In this specific case, 8 is added to $$f(x)$$. Therefore, the graph of $$y = f(x) + 8$$ is obtained by shifting the graph of $$y = f(x)$$ upwards by 8 units.

## Question1.b:

**step1 Identify the Horizontal Shift**

This transformation involves adding a constant value to the input variable $$x$$ inside the function. When a constant is added or subtracted directly to $$x$$ before the function is applied, it results in a horizontal shift. It's important to note that the direction of the shift is opposite to the sign of the constant: $$f(x+c)$$ shifts left, and $$f(x-c)$$ shifts right.

$$y = f\left( x + c \right)$$

Here, 8 is added to $$x$$ inside the function. Therefore, the graph of $$y = f(x + 8)$$ is obtained by shifting the graph of $$y = f(x)$$ to the left by 8 units.

## Question1.c:

**step1 Identify the Vertical Stretch**

This transformation involves multiplying the entire function $$f(x)$$ by a constant value. When the function's output (y-values) are multiplied by a constant, it results in a vertical stretch or compression. If the absolute value of the constant is greater than 1, it's a vertical stretch. If it's between 0 and 1, it's a vertical compression.
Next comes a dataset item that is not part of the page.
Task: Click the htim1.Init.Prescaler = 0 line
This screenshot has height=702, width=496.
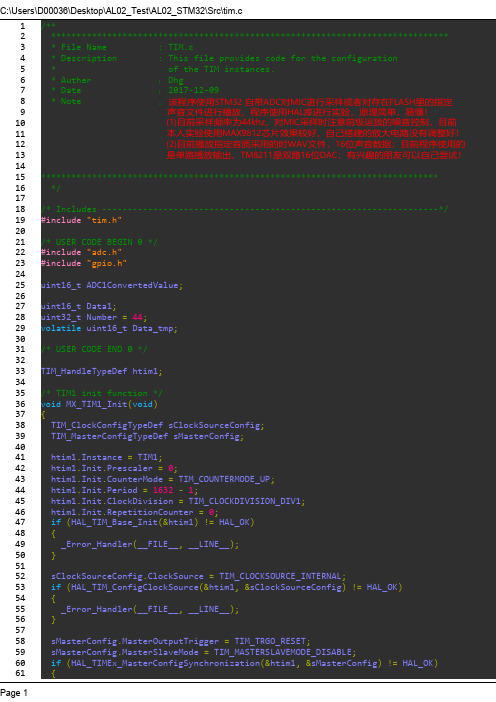Action: click(114, 468)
$$y = c f\left( x \right)$$

In this instance, $$f(x)$$ is multiplied by 8. Since 8 is greater than 1, the graph of $$y = 8f(x)$$ is obtained by vertically stretching the graph of $$y = f(x)$$ by a factor of 8.

## Question1.d:

**step1 Identify the Horizontal Compression**

This transformation involves multiplying the input variable $$x$$ by a constant value inside the function. When $$x$$ is multiplied by a constant, it results in a horizontal stretch or compression. The effect is inverse to the constant: if the constant is greater than 1, it causes a horizontal compression. If it's between 0 and 1, it causes a horizontal stretch.

$$y = f\left( c x \right)$$

Here, $$x$$ is multiplied by 8 inside the function. Since 8 is greater than 1, the graph of $$y = f(8x)$$ is obtained by horizontally compressing the graph of $$y = f(x)$$ by a factor of $$ \frac{1}{8} $$.

## Question1.e:

**step1 Identify the Reflection and Vertical Shift**

This transformation involves two operations: multiplication by -1 (reflection) and subtraction of a constant (vertical shift). First, multiplying $$f(x)$$ by -1 reflects the graph across the x-axis. Second, subtracting a constant from the entire function shifts the graph downwards.

$$y = -f\left( x \right) - c$$

Therefore, to obtain the graph of $$y = -f(x) - 1$$ from $$y = f(x)$$, first reflect the graph of $$y = f(x)$$ across the x-axis, and then shift the resulting graph downwards by 1 unit.

## Question1.f:

**step1 Identify the Vertical and Horizontal Stretches**

This transformation involves two separate operations: multiplying the entire function by a constant (vertical stretch) and multiplying the input variable $$x$$ by a constant (horizontal stretch). The constant outside the function causes a vertical stretch, and the constant inside the function causes a horizontal stretch because its reciprocal is greater than 1.

$$y = a f\left( b x \right)$$

To get $$y = 8f\left( {\frac{1}{8}x} \right)$$, first, $$f(x)$$ is multiplied by 8, which means the graph of $$y = f(x)$$ is vertically stretched by a factor of 8. Second, $$x$$ is multiplied by $$ \frac{1}{8} $$ inside the function. This means the graph is horizontally stretched by a factor of $$ \frac{1}{1/8} = 8 $$. Therefore, the graph of $$y = 8f\left( {\frac{1}{8}x} \right)$$ is obtained by vertically stretching the graph of $$y = f(x)$$ by a factor of 8 and horizontally stretching it by a factor of 8.